The plot has to do with a girl who escapes
the rigors of life on her father's yacht and takes a long-distance bus for
New York, where she proposes to join a villain she has just married. She
runs into a fired newspaperman who at first is rather hard on her but soon
turns out to be a very number-one sort of chap indeed, and everything
runs along nicely until the two have surmounted about everything and are
nearly home. But then, everybody being in love with everybody else in
pleasantly conclusive fashion, there enters more confusion as to who loves
whom and why than might be expected of a Moliere comedy.
Barring the
incidents of the bus ride, the outlines of the story have a deadly enough
familiarity all through anyway.
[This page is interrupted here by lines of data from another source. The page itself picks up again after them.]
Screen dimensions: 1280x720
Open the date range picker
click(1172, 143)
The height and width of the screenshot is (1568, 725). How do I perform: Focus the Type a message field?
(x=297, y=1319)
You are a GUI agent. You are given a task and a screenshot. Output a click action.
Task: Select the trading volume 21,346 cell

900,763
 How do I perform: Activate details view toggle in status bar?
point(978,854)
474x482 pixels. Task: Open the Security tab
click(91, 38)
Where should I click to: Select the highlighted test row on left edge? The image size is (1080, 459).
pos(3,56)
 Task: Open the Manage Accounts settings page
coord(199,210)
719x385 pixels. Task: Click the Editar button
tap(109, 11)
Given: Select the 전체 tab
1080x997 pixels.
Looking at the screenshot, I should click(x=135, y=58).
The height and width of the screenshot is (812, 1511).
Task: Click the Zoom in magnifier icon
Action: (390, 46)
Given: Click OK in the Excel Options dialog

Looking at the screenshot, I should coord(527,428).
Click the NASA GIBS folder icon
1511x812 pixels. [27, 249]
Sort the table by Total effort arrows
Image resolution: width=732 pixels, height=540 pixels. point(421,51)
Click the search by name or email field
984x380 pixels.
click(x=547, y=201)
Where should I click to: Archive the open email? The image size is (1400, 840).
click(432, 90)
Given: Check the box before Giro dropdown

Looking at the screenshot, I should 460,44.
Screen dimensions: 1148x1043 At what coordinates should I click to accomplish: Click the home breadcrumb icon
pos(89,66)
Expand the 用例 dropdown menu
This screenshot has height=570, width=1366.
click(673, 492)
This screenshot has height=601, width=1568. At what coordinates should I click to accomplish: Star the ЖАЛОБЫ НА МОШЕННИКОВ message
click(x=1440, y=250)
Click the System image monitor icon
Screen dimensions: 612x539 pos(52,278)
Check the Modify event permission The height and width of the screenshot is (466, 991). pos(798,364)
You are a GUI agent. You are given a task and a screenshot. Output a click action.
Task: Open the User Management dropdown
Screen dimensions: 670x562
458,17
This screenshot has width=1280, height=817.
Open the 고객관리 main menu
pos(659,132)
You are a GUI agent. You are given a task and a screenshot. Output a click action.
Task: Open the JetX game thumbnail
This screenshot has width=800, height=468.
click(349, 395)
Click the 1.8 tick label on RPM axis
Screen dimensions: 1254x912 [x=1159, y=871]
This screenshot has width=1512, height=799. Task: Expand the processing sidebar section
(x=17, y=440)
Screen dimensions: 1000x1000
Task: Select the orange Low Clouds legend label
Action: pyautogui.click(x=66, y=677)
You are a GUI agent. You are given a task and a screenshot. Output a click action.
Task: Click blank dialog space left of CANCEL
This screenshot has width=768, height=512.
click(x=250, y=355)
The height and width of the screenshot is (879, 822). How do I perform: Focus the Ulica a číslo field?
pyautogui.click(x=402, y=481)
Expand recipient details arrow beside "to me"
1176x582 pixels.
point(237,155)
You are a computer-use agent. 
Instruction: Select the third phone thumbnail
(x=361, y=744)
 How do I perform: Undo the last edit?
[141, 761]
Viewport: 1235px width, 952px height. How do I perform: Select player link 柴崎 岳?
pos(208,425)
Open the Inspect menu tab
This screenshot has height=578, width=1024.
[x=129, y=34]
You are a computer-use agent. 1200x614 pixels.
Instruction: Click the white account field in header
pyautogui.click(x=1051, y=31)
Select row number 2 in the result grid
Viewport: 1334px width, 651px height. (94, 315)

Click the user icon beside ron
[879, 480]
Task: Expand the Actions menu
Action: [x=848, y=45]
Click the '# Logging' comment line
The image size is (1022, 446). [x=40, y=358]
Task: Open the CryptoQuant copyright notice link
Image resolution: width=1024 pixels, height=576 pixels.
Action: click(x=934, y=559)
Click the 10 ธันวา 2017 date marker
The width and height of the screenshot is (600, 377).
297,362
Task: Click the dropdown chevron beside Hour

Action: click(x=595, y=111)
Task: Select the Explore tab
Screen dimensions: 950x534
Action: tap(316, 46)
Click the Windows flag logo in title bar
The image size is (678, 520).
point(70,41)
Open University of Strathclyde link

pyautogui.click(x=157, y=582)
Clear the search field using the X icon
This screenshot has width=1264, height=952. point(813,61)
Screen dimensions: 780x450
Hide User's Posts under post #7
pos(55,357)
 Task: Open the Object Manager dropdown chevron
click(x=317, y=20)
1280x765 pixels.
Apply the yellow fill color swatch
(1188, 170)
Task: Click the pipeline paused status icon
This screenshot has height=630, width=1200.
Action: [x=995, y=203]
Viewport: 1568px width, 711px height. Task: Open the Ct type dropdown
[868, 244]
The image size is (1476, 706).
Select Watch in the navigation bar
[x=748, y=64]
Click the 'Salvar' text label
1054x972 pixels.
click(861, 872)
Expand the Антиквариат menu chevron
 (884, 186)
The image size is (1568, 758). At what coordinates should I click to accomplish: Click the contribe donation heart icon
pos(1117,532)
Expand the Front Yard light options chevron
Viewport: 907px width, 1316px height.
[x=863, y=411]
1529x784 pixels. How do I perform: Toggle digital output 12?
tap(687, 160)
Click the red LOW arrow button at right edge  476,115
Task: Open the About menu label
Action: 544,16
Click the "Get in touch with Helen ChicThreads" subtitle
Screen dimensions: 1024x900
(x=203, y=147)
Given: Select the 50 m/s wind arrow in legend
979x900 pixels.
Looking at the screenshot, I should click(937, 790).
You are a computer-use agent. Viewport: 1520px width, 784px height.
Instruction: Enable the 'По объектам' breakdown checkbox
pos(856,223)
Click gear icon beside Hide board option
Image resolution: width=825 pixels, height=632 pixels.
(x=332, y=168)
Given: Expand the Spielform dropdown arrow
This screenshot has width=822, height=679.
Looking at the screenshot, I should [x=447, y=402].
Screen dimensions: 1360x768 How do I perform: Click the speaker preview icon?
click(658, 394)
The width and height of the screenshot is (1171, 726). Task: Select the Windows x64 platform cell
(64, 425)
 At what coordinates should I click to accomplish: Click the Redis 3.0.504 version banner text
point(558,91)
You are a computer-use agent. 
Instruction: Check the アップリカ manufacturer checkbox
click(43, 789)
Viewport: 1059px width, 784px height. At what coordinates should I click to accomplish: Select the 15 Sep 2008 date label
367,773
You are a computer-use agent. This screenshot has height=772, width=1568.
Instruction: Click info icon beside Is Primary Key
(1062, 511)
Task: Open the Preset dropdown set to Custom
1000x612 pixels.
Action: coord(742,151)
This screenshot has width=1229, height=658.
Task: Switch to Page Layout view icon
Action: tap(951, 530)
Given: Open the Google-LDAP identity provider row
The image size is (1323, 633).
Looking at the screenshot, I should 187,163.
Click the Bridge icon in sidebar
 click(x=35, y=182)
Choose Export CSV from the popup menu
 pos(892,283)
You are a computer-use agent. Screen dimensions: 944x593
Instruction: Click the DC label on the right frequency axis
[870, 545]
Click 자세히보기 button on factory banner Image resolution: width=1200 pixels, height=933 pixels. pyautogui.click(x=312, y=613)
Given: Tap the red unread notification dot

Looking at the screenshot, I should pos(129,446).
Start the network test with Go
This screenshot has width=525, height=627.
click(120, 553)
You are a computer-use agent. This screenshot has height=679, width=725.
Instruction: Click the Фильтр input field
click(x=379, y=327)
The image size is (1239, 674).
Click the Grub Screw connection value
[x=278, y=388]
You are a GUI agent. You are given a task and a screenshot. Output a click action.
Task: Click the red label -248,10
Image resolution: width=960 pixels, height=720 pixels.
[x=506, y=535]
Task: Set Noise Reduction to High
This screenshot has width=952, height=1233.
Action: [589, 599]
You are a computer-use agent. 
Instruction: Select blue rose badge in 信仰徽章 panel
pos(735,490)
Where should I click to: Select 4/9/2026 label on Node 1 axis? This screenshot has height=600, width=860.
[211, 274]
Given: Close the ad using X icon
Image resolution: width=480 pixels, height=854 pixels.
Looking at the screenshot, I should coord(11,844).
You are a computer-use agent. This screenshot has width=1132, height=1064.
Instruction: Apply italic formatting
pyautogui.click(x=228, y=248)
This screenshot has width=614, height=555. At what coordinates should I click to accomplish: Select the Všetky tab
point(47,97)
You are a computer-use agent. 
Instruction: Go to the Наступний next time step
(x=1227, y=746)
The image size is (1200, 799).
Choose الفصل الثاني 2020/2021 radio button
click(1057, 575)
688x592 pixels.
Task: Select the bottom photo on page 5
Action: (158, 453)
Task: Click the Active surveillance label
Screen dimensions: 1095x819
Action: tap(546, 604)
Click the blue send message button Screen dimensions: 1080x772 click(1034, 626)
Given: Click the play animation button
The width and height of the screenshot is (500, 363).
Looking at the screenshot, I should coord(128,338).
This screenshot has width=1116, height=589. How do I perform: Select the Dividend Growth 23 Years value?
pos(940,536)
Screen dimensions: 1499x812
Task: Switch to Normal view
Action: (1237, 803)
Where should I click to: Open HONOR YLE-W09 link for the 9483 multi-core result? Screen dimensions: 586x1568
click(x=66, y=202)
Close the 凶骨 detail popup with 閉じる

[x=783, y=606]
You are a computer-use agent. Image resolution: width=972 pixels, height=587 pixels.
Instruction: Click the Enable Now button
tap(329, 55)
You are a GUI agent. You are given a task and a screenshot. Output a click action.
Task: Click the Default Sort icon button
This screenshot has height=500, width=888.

What the picture as a whole shows is that
by changing such types as the usual pooh-bah father and city editor into
people with some wit and feeling, by consistently preferring the light touch
to the heavy, and by casting actors who are thoroughly up to the work
of acting, you can make some rather comely and greenish grasses grow
where there was only alkali dust before.
The cast was particularly sound
from top to bottom. Claudette Colbert sensed what was required of her,
and did it very well, though I do not care for her much as a person-not
as much in fact as for Walter Connolly, who was delightful. Clark Gable
was the outstanding feature, managing to be a rowdy and a perfect gentle-
man and a newspaperman and a young lover, all in the same breath and
the most breezy and convincing manner imaginable.
And now having
adjudicated and discriminated and in a word defined the picture with proper
regard for this and that, I am reminded that such a picture cannot be defined at all until we find a way of describing whatever it is that makes first-rate entertainment what it is.
[Our page on It Happened One Night with complete credits is here]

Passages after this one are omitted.